Because of delays, we couldn’t make our destination in the daylight Monday, therefore postponing until Tuesday morning. The day then became a relaxing one on the river. Sights included people bathing, doing laundry, brushing their teeth in the river, sampans heavily laden with their cargo going by, funeral pyres, water buffalo, music occasionally blaring from shore; all the while greetings from shore by the local people.
After dinner we were invited to the upper deck for a special surprise. Our lovely stewards, Manish and Mahendra were in a sampan upstream, releasing candles into the water, creating a magical trail of light along the river. When their vessel neared our ship, they sent lanterns up into the sky. Awesome.
Our morning make-up excursion was to the town of Mayapur. Mayapur is the international headquarter for ISKCON; The International Society for Krishna Consciousness, aka “The Hare Krishna Movement.” In the Hindu faith, Krishna is the eighth incarnation of the god Vishnu. Totally legit. Our guide, purely from an intellectual standpoint, told us that the negative association we have with The Hare Krishna Movement thirty-some years ago (opium, brainwashing, child abuse) has disappeared. Their new temple under construction (which will rival St. Peter’s in Rome, funded by Alfred Ford); their “buy a brick”-style donation offerings for up to $250,000; the scores of western followers who have migrated and live there, including numerous children; overhearing the sales pitch by one such western Hare Krishna monk, with an American accent, to other monks-in-training (for lack of a better term); the signs offering ISKCON lifetime membership; their fancy off-limits headquarter offices; or condo offerings, sounding similar to buying in a Florida golf course community (www.pancatattvavillage.com): all of these and so many other subtle red flags made the whole place feel eerily cult-like. I could not wait to get out of there. I don’t think this is what Hinduism is all about.

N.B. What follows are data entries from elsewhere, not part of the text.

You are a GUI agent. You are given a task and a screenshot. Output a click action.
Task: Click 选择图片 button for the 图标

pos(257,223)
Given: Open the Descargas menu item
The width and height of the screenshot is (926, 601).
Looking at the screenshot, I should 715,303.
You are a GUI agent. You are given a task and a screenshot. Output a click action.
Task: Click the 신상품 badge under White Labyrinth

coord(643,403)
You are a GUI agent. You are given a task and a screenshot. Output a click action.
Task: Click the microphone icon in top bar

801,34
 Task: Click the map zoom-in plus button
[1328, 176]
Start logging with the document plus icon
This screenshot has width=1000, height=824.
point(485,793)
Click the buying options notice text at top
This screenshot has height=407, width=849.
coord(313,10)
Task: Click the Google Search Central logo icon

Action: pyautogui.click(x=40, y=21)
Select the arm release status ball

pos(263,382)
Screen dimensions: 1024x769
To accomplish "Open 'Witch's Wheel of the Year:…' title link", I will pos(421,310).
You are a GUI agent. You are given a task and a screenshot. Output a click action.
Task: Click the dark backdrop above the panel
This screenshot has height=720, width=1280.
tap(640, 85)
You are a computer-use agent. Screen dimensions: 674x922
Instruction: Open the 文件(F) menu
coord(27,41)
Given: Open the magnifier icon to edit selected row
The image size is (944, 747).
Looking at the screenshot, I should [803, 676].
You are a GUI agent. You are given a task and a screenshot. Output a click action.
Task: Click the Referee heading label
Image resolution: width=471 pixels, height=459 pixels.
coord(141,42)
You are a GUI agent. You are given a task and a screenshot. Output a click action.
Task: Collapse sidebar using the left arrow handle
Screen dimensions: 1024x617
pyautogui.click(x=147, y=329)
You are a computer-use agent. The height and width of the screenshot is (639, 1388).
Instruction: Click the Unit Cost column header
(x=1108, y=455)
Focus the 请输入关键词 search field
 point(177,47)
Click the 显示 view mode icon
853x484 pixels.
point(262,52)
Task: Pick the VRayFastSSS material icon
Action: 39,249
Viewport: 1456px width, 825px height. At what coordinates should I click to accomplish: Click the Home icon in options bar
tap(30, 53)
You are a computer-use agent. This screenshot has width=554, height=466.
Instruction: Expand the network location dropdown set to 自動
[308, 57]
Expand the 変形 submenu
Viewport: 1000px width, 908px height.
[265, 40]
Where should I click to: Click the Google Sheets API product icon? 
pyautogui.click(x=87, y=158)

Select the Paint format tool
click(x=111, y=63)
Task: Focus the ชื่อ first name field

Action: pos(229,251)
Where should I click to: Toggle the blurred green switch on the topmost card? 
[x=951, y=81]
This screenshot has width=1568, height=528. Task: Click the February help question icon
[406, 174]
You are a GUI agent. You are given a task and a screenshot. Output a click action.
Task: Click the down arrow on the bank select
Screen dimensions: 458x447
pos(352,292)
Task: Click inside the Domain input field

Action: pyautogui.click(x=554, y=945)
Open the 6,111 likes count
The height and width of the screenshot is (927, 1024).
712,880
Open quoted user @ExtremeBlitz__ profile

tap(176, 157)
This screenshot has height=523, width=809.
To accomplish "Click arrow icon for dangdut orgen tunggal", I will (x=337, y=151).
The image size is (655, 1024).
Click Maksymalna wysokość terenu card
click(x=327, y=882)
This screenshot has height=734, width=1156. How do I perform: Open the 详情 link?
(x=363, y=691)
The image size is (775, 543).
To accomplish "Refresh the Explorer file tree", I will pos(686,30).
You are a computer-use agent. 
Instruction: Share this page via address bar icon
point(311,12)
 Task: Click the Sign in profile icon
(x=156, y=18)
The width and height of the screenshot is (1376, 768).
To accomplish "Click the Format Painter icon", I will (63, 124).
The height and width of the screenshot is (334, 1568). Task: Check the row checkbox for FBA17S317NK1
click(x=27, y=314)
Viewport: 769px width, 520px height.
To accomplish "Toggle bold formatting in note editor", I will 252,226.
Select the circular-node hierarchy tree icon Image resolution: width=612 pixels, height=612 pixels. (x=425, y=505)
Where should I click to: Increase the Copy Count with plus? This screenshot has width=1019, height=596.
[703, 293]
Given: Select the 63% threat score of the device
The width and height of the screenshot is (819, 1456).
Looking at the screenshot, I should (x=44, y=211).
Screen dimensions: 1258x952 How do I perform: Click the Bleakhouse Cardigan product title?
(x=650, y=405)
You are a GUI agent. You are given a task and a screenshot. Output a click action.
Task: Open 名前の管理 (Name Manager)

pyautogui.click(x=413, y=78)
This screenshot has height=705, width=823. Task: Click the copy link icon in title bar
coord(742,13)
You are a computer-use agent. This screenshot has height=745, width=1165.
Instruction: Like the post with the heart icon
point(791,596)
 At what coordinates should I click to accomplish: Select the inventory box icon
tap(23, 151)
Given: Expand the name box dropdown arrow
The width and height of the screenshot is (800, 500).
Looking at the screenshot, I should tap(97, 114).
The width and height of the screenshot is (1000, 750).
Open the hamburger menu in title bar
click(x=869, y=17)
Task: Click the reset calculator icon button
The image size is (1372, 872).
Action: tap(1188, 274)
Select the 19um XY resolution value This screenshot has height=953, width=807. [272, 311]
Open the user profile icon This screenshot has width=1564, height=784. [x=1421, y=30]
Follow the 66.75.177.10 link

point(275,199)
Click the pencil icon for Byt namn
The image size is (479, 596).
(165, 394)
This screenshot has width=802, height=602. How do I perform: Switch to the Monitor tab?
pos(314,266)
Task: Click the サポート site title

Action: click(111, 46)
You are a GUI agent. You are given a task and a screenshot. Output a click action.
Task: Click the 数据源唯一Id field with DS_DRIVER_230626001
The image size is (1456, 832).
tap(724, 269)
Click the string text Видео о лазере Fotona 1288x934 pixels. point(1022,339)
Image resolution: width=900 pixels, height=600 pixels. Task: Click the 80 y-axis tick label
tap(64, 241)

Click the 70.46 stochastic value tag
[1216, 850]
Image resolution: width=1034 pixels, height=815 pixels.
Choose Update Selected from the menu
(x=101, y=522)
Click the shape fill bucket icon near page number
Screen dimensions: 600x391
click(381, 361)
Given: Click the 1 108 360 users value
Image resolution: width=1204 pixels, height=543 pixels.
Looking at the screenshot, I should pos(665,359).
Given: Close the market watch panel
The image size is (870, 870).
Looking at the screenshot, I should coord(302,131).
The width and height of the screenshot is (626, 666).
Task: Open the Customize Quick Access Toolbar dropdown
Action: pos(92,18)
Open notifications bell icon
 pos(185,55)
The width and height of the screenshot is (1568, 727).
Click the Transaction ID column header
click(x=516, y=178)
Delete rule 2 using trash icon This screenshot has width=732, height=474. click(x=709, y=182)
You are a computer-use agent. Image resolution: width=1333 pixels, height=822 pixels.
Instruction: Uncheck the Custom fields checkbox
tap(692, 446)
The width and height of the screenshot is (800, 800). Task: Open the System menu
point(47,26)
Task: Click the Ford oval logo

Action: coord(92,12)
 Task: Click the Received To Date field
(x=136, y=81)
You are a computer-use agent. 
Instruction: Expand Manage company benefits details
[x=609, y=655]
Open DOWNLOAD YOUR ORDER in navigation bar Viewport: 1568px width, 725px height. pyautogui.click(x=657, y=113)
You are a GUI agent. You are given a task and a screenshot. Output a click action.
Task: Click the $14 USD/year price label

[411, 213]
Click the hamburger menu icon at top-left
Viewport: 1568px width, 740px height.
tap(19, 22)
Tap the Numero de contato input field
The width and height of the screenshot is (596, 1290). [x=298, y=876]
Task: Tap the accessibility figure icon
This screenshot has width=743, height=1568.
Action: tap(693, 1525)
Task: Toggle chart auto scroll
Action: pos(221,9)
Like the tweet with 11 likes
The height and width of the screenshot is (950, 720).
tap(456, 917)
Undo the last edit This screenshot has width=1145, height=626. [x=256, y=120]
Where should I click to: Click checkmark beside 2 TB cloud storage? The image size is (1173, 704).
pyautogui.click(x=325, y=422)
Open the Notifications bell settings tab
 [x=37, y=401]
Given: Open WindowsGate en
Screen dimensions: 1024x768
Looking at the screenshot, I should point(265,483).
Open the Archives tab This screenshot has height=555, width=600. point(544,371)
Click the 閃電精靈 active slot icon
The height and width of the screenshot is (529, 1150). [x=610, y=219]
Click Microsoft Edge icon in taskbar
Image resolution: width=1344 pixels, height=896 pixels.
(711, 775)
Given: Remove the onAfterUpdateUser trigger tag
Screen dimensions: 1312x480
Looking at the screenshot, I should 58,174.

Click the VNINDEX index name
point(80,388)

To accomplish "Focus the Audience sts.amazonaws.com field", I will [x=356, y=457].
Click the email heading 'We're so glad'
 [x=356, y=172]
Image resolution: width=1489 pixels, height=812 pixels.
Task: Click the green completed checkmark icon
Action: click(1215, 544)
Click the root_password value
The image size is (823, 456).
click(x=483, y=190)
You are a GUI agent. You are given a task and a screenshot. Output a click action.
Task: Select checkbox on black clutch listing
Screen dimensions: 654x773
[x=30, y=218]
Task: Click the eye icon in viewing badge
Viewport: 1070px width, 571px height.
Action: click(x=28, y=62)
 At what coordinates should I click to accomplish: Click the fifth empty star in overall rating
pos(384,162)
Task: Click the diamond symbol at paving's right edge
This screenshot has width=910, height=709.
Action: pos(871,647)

Happily back on board, we had an opportunity to have henna drawings. Manish did my hand, Mahendra my foot. I’m pretty much loving it, and wishing it would be sandal season when I get back to NY.
Leaving Mayapur our boat got stuck on a sandbar for two and a half hours. Mother Ganga didn’t want to let us go. Before being freed with the help of another boat, we wondered, at one point, if we’d need to leave the ship temporarily. And seconds before we were again moving downstream, a butterfly fluttered around the deck. Hmmm….
Sadly, we’re soon back to Calcutta. Next stop, much anticipated Varanasi.